Given data: The radii of curvature for the converging Len’s surfaces are $9.00\text{cm}$ and $11.0\text{cm}$, the radius of curvature of the mirror is $8.00\text{cm}$ and the distance between the focal points $F_1$ and $F_2$ is $5.00\text{cm}$, the distance between the lens and mirror is $20.0\text{cm}$ and the object distance for the lens is $8.00\text{cm}$.

The overall magnification factor is,

$M=\left(-\frac{q_{\text{1}}}{p_{\text{1}}}\right)\left(-\frac{q_{\text{2}}}{p_{\text{2}}}\right)\left(-\frac{q_{\text{3}}}{p_{\text{3}}}\right)$

Substitute $13.33\text{cm}$ for $q_{\text{1}}$, $8.0\text{cm}$ for $p_{\text{1}}$, $10.0\text{cm}$ for $q_{\text{2}}$, $6.67\text{cm}$ for $p_{\text{2}}$, $10.0\text{cm}$ for $q_3$ and $10.0\text{cm}$ for $p_3$ in above expression.

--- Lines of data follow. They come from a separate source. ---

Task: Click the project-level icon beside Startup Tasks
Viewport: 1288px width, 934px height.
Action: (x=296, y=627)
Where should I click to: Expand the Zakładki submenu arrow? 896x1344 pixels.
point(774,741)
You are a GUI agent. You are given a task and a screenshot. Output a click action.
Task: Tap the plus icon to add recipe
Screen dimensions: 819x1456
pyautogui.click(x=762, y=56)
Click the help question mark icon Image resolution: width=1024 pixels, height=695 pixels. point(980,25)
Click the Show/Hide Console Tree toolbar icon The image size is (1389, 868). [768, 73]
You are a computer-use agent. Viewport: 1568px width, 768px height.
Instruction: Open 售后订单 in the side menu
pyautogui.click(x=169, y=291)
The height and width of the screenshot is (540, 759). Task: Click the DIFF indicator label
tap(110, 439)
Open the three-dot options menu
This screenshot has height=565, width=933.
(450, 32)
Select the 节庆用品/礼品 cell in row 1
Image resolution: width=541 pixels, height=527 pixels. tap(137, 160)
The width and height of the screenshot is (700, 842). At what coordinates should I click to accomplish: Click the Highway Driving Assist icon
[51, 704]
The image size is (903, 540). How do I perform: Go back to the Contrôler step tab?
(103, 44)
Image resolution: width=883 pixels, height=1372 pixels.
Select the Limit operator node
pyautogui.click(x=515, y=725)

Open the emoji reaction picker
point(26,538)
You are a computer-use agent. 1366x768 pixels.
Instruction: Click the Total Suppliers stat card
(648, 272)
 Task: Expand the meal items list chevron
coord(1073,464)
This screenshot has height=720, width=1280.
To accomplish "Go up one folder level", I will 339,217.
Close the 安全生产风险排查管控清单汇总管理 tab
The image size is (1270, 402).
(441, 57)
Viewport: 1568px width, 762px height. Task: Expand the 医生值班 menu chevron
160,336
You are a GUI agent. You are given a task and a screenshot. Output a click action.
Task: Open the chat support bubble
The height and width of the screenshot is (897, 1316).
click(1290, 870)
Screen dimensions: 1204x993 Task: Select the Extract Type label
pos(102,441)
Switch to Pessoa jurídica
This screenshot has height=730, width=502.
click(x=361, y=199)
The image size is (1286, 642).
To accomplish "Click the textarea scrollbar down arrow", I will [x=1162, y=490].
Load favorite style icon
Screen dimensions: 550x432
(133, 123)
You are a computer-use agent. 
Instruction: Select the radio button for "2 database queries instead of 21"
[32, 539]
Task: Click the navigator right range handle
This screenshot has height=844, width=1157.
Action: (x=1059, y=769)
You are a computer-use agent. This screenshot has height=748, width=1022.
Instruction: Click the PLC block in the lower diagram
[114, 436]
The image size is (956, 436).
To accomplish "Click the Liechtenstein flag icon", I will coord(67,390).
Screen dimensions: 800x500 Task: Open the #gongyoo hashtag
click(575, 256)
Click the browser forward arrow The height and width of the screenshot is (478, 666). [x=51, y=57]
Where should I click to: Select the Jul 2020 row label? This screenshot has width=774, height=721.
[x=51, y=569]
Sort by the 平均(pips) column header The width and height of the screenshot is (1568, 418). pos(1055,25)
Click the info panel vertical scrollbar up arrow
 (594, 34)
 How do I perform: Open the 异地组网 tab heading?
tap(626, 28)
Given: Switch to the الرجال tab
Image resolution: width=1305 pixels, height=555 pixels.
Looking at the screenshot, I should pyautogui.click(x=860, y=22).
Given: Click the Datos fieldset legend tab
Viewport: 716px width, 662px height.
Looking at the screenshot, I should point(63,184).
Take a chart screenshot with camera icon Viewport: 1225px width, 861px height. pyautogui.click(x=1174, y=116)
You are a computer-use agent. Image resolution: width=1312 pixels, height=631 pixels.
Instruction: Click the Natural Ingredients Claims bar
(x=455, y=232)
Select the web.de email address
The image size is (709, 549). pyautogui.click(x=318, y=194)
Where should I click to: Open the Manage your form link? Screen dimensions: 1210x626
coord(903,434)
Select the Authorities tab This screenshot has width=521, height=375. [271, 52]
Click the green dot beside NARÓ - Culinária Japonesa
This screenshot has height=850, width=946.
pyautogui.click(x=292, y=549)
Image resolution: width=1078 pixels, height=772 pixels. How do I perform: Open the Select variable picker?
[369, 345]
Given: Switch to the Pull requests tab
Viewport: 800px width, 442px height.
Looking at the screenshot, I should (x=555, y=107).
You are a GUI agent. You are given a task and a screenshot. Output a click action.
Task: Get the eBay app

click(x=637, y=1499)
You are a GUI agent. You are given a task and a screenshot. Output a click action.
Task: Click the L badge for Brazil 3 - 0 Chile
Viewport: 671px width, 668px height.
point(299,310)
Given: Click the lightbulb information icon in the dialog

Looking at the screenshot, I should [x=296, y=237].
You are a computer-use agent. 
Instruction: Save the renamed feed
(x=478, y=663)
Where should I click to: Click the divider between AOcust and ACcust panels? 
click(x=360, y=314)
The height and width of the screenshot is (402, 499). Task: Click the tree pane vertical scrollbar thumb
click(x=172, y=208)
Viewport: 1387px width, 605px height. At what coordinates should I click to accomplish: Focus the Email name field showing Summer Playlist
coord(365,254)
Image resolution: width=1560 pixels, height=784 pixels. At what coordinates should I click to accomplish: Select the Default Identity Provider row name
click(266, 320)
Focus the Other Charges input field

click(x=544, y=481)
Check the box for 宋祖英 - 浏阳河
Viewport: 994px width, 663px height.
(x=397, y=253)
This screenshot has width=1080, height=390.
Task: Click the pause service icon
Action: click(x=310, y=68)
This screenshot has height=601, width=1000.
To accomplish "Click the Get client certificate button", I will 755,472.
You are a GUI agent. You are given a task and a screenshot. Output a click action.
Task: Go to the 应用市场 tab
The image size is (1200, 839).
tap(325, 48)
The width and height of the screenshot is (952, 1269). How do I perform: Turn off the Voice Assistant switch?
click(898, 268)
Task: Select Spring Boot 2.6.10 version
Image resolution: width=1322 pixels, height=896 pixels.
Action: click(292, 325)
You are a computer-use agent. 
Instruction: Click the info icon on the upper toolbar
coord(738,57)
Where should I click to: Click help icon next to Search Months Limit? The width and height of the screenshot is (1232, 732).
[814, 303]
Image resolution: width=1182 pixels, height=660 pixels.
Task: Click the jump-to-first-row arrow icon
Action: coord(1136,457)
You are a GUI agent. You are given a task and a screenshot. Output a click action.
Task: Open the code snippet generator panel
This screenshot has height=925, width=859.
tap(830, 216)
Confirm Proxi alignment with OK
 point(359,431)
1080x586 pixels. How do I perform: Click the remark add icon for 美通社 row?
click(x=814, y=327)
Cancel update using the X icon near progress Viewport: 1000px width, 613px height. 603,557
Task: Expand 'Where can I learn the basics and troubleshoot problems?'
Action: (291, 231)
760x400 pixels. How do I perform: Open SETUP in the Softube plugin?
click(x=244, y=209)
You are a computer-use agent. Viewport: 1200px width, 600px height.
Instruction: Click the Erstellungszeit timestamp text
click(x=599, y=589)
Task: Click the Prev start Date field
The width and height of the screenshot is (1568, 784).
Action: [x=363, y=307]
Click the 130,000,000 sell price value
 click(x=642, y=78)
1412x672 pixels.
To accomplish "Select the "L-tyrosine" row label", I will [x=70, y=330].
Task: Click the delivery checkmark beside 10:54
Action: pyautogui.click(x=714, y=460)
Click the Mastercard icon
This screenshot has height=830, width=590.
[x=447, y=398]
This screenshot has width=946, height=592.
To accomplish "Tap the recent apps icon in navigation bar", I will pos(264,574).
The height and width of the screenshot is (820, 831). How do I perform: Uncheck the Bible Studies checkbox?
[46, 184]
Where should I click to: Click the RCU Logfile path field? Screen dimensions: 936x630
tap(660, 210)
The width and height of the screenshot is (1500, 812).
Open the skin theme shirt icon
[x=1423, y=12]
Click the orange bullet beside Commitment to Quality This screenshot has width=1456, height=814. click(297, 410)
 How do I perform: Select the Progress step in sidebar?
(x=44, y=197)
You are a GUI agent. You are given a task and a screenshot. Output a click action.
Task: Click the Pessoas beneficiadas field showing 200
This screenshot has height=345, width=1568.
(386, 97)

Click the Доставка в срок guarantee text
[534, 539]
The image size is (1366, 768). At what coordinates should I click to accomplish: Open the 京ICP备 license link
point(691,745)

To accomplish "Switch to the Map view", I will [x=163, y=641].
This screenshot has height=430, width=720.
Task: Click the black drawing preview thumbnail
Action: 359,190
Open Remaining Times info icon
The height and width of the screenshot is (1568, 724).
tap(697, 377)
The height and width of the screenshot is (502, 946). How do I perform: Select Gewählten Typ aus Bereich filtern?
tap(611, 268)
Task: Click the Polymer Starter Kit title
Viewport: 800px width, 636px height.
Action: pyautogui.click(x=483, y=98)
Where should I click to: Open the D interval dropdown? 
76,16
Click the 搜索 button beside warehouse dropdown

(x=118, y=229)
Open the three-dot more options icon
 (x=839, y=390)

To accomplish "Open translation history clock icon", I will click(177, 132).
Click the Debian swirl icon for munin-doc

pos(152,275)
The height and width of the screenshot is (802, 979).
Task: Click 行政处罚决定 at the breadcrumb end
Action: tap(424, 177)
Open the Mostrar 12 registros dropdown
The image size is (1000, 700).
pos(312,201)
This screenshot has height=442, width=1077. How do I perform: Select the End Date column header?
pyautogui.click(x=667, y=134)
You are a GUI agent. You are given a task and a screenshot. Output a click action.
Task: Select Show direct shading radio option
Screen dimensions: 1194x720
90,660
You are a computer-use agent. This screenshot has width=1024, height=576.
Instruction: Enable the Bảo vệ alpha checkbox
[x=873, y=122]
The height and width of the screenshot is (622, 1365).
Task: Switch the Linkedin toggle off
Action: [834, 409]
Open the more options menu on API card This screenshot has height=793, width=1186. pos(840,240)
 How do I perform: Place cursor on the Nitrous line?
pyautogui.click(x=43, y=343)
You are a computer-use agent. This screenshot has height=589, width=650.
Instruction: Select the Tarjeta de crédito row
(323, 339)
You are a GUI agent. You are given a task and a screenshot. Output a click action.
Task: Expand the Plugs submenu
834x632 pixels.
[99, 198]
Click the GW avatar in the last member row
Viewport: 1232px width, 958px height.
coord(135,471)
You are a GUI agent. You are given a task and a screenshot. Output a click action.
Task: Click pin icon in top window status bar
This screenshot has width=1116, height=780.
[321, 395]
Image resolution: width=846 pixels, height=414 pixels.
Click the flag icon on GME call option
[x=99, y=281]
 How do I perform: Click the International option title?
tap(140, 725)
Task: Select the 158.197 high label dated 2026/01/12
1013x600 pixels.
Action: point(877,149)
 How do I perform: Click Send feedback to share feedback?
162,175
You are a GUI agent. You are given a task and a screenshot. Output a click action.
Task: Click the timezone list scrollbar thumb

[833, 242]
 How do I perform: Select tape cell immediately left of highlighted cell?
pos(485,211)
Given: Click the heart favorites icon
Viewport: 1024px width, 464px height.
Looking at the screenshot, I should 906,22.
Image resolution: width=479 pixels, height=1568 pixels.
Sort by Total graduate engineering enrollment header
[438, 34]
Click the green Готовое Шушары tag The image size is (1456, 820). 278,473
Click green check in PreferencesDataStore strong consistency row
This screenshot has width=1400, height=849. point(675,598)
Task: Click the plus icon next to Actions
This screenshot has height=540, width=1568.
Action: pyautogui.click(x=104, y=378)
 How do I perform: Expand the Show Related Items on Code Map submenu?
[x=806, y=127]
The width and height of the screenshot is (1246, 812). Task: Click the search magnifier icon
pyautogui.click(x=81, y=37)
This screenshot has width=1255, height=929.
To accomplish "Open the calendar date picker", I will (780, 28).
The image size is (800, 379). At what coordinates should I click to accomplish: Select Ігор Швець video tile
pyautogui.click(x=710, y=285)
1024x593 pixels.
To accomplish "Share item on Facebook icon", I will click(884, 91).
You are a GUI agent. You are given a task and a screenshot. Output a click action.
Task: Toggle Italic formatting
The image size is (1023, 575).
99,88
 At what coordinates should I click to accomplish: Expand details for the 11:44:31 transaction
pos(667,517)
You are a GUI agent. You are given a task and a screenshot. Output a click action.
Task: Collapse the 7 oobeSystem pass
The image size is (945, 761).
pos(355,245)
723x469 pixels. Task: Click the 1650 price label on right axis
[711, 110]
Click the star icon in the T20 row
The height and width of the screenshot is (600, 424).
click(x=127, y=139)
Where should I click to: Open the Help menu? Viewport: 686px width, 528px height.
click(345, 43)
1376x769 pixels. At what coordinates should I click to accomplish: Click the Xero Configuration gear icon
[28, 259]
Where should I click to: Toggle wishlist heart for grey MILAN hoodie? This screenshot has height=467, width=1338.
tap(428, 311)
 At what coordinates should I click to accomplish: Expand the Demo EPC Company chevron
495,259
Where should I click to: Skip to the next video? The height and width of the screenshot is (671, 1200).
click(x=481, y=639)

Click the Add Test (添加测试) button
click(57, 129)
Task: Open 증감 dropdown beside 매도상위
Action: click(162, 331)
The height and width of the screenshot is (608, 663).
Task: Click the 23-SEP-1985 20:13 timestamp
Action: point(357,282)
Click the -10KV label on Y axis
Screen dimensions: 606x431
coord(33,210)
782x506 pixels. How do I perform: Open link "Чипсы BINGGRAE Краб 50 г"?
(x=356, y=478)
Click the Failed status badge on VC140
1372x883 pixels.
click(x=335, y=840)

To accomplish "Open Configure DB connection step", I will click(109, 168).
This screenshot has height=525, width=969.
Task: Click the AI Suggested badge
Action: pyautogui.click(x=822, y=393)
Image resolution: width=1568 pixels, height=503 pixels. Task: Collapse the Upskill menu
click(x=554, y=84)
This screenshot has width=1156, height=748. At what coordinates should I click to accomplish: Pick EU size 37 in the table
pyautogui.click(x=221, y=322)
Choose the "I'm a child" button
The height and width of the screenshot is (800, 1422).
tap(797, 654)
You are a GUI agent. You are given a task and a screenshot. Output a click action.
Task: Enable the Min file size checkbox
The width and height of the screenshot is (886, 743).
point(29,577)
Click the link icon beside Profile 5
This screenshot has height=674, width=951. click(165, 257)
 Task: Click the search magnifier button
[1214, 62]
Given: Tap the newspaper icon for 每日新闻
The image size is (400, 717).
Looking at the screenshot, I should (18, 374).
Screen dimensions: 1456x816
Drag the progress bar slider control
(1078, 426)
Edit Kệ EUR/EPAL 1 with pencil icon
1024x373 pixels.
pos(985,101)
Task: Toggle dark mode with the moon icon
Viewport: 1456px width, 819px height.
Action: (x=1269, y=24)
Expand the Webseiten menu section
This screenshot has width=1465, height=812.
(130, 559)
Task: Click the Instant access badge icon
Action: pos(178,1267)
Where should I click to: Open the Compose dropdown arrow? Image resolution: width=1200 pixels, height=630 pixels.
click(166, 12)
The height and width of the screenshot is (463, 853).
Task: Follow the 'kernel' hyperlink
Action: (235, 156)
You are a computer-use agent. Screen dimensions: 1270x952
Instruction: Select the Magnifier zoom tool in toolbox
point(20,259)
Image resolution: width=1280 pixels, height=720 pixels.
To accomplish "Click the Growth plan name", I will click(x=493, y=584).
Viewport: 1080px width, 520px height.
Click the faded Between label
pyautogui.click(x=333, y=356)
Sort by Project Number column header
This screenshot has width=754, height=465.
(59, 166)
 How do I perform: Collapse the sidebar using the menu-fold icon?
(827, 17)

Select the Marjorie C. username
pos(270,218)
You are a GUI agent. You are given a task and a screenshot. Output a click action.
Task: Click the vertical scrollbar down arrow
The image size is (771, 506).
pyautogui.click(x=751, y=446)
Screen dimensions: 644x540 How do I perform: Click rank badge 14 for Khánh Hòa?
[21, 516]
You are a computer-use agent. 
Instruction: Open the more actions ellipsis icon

$\begin{array}{c}M=\left(-\frac{13.33\text{cm}}{8.0\text{cm}}\right)\left(-\frac{10\text{cm}}{6.67\text{cm}}\right)\left(-\frac{10\text{cm}}{10\text{cm}}\right)\\ =-2.50\end{array}$

Conclusion:

Therefore the magnification as seen by the eye in the figure is $-2.50$.

To determine

Whether the final image is inverted or upright.

Answer to Problem 36.95CP

The final image is inverted.

Explanation of Solution

Given data: The radii of curvature for the converging Len’s surfaces are $9.00\text{cm}$ and $11.0\text{cm}$, the radius of curvature of the mirror is $8.00\text{cm}$ and the distance between the focal points $F_1$ and $F_2$ is $5.00\text{cm}$, the distance between the lens and mirror is $20.0\text{cm}$ and the object distance for the lens is $8.00\text{cm}$.

From part (c) of the question the value of the magnification factor is,

$M=-2.50$

It is known that the image will be upright when the magnification factor is positive and the image will be inverted when the magnification factor is negative.

Since the magnification factor is negative so the image will be upright.

Conclusion:

Therefore the final image is inverted.